Lo scambio nel settore delle criptovalute

Il termine “cambiale” si riferisce solitamente allo scambio di denaro da una valuta all’altra. La maggior parte delle persone ha familiarità con lo scambio di denaro. Principalmente ciò si attua per le vacanze in paesi stranieri.

Il processo di scambiare svolge un ruolo importante anche nelle criptovalute. L’enorme numero di criptovalute esemplifica il fatto che molti investitori le scambiano ripetutamente.
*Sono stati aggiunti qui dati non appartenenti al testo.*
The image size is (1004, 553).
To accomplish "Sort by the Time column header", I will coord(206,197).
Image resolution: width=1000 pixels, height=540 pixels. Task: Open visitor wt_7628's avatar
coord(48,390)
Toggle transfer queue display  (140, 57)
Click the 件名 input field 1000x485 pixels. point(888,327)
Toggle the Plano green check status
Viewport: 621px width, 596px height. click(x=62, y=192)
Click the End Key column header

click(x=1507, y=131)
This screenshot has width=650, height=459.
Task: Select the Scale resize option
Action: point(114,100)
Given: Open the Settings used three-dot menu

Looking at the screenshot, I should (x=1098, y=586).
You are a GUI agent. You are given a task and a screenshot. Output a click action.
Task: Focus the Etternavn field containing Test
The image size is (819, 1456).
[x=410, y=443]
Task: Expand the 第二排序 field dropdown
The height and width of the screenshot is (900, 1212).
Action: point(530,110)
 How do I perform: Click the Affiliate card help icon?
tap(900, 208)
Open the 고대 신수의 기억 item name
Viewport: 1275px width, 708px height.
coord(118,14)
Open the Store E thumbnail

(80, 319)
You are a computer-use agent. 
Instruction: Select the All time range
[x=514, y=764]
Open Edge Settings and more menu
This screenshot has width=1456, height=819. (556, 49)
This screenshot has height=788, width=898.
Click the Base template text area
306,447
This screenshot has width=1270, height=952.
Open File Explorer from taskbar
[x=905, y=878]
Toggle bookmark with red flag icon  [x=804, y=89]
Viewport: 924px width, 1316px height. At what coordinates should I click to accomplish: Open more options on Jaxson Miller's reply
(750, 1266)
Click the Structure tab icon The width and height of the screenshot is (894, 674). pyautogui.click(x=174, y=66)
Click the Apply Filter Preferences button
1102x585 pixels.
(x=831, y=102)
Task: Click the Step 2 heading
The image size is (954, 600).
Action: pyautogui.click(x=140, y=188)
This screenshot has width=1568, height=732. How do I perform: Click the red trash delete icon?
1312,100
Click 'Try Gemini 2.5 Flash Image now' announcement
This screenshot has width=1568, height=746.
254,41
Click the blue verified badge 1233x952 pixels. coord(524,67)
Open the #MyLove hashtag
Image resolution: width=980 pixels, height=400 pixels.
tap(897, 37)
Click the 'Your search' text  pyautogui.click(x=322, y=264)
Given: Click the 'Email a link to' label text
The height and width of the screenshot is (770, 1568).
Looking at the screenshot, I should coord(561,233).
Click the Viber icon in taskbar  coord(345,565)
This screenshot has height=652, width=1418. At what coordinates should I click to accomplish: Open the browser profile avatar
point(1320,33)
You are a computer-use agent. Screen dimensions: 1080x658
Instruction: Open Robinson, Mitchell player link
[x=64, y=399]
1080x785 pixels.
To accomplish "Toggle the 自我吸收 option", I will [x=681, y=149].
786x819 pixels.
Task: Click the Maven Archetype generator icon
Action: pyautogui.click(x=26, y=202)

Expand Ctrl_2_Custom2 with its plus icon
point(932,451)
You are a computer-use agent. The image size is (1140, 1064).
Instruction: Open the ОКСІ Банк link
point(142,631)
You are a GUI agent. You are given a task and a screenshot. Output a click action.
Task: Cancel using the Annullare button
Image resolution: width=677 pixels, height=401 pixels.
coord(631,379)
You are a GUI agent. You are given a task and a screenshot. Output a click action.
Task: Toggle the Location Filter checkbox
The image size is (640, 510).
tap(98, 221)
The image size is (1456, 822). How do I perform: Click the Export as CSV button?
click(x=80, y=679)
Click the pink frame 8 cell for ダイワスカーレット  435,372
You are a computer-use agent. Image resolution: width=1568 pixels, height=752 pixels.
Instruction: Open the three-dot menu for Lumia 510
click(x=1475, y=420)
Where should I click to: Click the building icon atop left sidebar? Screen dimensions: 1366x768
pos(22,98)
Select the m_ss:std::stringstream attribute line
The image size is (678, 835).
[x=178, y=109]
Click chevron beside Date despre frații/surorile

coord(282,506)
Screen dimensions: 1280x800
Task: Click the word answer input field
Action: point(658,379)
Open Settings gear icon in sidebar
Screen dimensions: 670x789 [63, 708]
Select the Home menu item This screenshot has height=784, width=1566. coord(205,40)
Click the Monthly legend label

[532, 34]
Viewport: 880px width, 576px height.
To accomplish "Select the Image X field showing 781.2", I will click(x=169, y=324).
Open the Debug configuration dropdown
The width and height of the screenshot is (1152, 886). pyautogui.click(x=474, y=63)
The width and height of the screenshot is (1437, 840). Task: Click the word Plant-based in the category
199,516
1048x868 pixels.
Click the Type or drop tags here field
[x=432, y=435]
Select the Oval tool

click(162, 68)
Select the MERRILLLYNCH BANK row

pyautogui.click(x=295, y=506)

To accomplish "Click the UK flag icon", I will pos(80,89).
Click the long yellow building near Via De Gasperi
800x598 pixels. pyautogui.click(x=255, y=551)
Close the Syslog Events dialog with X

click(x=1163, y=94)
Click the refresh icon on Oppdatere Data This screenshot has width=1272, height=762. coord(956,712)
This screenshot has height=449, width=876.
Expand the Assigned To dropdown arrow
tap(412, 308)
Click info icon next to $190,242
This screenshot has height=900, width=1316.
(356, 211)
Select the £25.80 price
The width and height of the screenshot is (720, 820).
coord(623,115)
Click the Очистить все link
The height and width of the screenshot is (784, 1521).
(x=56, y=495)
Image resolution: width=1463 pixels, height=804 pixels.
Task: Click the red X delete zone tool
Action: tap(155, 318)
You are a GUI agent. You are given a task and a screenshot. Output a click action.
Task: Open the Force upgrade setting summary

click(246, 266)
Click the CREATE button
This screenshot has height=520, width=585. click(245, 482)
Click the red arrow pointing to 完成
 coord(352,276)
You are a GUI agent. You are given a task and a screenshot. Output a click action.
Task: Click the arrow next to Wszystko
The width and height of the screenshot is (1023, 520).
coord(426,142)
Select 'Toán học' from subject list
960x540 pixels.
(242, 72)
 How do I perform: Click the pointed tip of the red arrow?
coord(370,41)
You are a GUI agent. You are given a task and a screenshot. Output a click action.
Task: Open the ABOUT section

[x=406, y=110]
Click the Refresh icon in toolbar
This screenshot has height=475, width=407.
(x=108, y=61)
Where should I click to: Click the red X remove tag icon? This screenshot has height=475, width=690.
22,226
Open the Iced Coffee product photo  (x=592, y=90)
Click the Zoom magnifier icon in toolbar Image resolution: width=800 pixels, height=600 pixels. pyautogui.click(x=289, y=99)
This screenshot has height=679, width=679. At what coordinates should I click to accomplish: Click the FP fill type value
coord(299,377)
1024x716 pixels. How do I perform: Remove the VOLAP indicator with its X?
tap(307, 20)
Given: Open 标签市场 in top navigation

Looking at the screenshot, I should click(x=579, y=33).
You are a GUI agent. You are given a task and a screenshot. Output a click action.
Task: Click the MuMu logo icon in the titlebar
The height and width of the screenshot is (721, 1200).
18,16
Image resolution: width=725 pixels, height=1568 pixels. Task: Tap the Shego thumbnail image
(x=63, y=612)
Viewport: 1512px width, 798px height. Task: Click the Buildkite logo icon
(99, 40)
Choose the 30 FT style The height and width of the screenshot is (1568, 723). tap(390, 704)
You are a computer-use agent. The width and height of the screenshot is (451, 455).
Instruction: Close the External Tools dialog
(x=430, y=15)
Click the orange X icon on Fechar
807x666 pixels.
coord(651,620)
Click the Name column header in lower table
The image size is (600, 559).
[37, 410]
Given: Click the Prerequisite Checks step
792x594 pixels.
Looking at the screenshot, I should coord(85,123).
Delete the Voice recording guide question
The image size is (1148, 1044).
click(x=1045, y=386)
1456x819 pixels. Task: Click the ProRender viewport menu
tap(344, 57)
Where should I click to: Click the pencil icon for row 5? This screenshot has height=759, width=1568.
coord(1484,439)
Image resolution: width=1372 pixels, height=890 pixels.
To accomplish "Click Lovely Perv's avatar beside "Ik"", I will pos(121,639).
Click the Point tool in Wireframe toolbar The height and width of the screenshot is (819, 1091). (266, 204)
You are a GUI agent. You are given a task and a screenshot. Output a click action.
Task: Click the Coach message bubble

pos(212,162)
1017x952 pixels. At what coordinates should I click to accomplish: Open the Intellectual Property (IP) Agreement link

Tale operazione può essere effettuata con uno scambio cripto-monetario centralizzato oppure tra diversi proprietari nel commercio privato. In uno scambio equo, il fattore determinante è il prezzo corrente di mercato.

Motivi per scambiare criptovalute

La domanda sorge spontanea: perché scambiare? Spesso acquirenti e investitori rimescolano le valute perché sperano di guadagnare sull’altra criptovaluta e ottenere un valore più alto. Tale speculazione può avere successo, ad esempio, quando una valuta è ancora relativamente sconosciuta.

Pertanto il suo potenziale è piuttosto alto. Diverso è il discorso per ciò che riguarda le valute consolidate. In questo caso le condizioni di mercato e l’eventuale saturazione portano a un aumento dei tassi di cambio molto leggero, oppure nullo.

Un’ulteriore motivazione per gli scambi può essere l’effettuazione di acquisti in negozi online, che accettano solo un tipo di criptovaluta. Di conseguenza uno scambio di criptovalute può diventare necessario.

Per varie ragioni, acquirenti e investitori possono decidere di scambiare criptomonete con valute convenzionali della banca centrale. A volte la transazione comporta un addebito.

Quest’ultimo può presentarsi sotto forma di una commissione forfettaria o di una percentuale sulla somma convertita. La maggior parte degli scambi si completa in pochi secondi.